Teachers, like children, have become subject to the productivist view of education which runs the risk of seeing teachers as just another ‘input’, not quite as costly as a classroom but much more costly than a textbook.

But schools are not factories whose success is measured in the number of children churned out at the end. Education’s success can only be gauged according to what children have learned, in the skills, lively minds and values they carry with them into life beyond school. The teacher is no less vital to that learning experience than she or he has ever been. The modern world may be bursting at the seams with information but: ‘You need a teacher to sort out the information from the data that surrounds the student; you need a good teacher to sort out the knowledge from the information; you need an excellent teacher to sort out the wisdom from the knowledge.’6

Tony Eaude, the local headteacher I mentioned earlier, put it similarly in a speech to colleagues when he left the job last year, urging them not to lose sight of what matters amid the onslaught of Education as Production Line. ‘I was told a story many years ago by a headteacher from Kenya. He was now head of the school where he had learnt as a young boy. The children were often taught outside, keeping out of the heat in the shade of great trees. When he was young, like so many children, he had planted seeds; returning 50 years later, he realized that he had planted not only trees, but classrooms for the future.

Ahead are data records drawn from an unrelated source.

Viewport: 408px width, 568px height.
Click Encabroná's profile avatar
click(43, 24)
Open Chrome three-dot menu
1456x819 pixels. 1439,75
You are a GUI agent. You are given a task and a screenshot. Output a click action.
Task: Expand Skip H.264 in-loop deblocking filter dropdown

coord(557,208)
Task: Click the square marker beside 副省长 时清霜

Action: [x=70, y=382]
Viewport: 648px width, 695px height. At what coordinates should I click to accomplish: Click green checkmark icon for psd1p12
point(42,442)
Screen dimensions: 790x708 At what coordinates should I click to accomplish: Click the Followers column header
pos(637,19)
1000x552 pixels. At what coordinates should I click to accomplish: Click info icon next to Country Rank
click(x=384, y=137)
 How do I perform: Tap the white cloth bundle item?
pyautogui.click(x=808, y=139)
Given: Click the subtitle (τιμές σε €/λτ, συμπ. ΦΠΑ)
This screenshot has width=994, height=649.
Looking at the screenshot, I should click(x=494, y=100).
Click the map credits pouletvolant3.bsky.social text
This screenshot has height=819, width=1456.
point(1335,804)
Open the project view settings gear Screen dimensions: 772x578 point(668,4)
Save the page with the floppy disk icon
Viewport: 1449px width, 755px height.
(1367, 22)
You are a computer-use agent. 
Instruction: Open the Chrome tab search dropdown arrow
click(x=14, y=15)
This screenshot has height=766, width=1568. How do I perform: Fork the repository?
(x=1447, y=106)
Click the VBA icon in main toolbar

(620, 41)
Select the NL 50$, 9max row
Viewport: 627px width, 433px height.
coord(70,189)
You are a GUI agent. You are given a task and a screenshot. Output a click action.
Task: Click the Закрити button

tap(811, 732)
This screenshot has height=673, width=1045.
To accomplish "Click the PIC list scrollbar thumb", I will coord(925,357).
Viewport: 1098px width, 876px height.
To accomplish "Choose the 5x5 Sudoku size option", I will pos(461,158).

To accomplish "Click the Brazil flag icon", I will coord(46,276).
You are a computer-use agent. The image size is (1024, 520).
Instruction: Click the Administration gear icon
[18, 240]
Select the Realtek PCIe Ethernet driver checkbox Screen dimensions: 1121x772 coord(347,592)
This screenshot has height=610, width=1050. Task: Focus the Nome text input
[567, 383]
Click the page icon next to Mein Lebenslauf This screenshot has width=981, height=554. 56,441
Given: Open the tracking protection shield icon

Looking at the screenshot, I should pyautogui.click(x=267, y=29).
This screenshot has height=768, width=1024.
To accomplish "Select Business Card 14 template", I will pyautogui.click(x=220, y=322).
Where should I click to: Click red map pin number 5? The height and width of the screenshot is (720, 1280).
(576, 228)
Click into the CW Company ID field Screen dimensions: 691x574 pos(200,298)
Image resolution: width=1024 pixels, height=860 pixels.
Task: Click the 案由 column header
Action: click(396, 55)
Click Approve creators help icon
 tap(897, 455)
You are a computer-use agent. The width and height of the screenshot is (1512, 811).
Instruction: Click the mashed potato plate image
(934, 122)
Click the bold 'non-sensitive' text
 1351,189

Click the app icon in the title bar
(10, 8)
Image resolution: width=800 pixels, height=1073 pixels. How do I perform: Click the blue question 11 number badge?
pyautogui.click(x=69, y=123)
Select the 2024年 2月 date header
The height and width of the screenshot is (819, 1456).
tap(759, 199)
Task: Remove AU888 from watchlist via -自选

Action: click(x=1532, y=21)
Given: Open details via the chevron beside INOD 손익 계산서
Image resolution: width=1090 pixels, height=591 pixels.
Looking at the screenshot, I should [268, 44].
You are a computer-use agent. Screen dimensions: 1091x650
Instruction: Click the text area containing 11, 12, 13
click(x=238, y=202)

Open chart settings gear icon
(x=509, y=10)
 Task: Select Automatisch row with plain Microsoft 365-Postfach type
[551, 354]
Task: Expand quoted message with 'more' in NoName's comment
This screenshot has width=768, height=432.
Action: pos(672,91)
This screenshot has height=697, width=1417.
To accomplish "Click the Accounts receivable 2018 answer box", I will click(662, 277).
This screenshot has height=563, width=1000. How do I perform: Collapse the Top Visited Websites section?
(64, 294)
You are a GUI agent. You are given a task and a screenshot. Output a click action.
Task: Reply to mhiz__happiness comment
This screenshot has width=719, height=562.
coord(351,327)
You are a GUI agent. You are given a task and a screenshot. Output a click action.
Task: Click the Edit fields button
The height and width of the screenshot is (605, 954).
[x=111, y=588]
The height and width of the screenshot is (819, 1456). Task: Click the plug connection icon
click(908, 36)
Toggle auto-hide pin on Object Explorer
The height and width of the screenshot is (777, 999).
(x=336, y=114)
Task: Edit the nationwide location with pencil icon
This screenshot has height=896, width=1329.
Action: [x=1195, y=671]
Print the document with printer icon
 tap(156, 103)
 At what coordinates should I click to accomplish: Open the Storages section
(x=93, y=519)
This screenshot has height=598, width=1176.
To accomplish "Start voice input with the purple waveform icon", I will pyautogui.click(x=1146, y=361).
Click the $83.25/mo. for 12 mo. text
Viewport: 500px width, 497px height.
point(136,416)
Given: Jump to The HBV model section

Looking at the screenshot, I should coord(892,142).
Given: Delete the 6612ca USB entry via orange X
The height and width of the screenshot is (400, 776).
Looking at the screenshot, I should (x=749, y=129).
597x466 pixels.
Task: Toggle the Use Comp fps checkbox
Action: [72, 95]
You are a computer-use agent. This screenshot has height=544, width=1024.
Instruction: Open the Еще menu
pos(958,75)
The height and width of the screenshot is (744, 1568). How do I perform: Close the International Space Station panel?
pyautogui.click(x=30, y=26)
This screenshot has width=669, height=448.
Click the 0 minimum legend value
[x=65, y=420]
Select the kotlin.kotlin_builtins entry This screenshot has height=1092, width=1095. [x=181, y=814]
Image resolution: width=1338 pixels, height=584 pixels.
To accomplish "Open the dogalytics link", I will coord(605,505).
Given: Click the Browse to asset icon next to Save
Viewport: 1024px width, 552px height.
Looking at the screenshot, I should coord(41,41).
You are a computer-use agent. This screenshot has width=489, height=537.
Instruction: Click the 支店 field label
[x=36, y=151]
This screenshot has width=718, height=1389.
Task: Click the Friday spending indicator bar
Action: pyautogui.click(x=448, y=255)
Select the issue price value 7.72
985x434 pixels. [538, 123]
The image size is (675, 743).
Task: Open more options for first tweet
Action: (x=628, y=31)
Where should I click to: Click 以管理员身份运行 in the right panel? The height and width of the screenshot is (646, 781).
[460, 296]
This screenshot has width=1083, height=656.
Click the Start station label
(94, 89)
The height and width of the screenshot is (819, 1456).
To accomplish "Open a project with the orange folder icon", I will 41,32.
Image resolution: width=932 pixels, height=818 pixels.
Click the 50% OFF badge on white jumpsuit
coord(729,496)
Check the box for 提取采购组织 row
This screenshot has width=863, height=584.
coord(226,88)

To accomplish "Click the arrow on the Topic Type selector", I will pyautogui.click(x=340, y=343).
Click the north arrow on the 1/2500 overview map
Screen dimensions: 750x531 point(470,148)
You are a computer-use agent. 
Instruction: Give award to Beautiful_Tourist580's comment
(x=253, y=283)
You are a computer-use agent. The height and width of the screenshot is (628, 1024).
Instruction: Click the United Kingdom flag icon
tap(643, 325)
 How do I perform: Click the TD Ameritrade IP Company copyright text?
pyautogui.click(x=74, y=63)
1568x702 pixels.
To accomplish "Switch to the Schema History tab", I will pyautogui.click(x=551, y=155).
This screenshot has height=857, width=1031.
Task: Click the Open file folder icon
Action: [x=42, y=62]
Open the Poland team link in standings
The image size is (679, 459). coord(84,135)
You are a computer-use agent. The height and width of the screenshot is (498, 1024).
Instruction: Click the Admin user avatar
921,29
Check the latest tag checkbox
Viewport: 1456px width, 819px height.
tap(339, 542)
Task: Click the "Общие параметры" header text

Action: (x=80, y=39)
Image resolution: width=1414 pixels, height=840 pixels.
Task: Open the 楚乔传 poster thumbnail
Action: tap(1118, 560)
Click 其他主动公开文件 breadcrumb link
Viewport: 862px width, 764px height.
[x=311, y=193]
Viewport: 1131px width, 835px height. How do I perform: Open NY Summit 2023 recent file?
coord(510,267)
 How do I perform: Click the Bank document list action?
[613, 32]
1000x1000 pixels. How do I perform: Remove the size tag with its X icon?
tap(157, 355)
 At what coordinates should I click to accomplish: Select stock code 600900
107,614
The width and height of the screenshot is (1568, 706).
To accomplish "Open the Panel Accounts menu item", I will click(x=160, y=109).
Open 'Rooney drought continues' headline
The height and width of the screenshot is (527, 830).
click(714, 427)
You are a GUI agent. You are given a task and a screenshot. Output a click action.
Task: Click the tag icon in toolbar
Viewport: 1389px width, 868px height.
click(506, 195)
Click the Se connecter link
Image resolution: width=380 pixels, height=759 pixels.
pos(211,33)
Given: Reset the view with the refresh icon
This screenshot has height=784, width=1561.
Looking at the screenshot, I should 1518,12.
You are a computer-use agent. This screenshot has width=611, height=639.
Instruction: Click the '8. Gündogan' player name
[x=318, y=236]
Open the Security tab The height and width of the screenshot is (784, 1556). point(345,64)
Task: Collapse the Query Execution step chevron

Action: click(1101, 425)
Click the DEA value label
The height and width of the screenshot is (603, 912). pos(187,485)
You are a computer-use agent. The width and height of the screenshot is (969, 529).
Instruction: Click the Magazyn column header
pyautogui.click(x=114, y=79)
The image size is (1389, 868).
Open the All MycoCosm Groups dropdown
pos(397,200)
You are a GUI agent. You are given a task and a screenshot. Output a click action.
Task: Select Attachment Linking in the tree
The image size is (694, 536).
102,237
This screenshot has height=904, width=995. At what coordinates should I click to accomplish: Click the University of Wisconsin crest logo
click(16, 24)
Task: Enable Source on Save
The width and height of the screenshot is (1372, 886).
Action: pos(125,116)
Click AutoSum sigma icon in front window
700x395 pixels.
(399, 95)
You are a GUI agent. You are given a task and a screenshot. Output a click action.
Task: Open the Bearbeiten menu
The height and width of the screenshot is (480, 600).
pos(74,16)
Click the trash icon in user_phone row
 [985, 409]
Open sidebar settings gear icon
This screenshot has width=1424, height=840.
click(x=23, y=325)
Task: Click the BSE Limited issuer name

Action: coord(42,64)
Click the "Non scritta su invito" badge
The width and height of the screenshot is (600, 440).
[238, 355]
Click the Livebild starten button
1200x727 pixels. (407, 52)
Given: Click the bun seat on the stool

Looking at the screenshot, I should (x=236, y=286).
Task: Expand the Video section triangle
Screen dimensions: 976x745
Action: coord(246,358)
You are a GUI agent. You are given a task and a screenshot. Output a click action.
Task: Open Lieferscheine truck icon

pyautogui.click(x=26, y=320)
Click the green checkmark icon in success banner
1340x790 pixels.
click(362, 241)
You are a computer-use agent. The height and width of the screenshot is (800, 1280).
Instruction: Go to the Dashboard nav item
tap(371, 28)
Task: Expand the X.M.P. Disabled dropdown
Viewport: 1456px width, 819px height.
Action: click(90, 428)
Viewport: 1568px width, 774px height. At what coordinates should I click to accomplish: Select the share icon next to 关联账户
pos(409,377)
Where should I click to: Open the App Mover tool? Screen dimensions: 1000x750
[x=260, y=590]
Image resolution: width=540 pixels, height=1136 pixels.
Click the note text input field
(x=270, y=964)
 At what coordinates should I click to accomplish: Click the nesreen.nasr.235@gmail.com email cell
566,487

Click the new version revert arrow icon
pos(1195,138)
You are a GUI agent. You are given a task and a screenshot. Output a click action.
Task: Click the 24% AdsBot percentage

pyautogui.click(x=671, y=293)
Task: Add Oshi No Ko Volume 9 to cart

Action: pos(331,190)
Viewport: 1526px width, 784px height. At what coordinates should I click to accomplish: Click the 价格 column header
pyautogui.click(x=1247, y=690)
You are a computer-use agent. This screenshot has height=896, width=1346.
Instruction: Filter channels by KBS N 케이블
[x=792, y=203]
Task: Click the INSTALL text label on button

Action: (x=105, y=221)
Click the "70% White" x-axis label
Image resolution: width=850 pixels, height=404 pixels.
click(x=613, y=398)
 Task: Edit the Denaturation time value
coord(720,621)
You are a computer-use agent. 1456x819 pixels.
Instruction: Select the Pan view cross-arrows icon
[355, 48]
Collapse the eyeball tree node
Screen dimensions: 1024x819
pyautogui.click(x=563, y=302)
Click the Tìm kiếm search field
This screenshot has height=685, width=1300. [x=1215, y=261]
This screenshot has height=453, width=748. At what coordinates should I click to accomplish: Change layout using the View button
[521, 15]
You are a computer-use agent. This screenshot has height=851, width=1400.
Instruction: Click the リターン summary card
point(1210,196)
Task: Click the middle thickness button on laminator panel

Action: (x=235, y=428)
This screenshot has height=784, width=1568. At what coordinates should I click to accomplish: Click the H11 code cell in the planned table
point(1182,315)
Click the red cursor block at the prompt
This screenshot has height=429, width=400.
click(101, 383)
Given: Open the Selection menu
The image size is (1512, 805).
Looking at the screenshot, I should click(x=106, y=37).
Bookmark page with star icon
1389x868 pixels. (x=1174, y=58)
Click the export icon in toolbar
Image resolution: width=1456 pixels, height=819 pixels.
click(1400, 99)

‘As you plant, never plant only one tree. Plant three – one for shade, one for fruit, and one for beauty.'

1 Vincent Greaney and Thomas Kellaghan, Monitoring the Learning Outcomes of Education Systems, World Bank 1996.
2 Quoted in David Glovin, ‘Welcome to Measurement Inc’, Rethinking Schools, Spring 1999.
3 Bill Bigelow, ‘Tests from Hell’, Rethinking Schools, Spring 1999.
4 Cited in The Learning of Those Who Teach: Towards a New Paradigm of Teacher Education, UNICEF/UNESCO.
5 Education News, Feb 1997, UNICEF.
6 Victor Ordonez, keynote address to the International Conference on ‘Partnerships in Teacher Development for a New Asia’, 6-8 December 1995.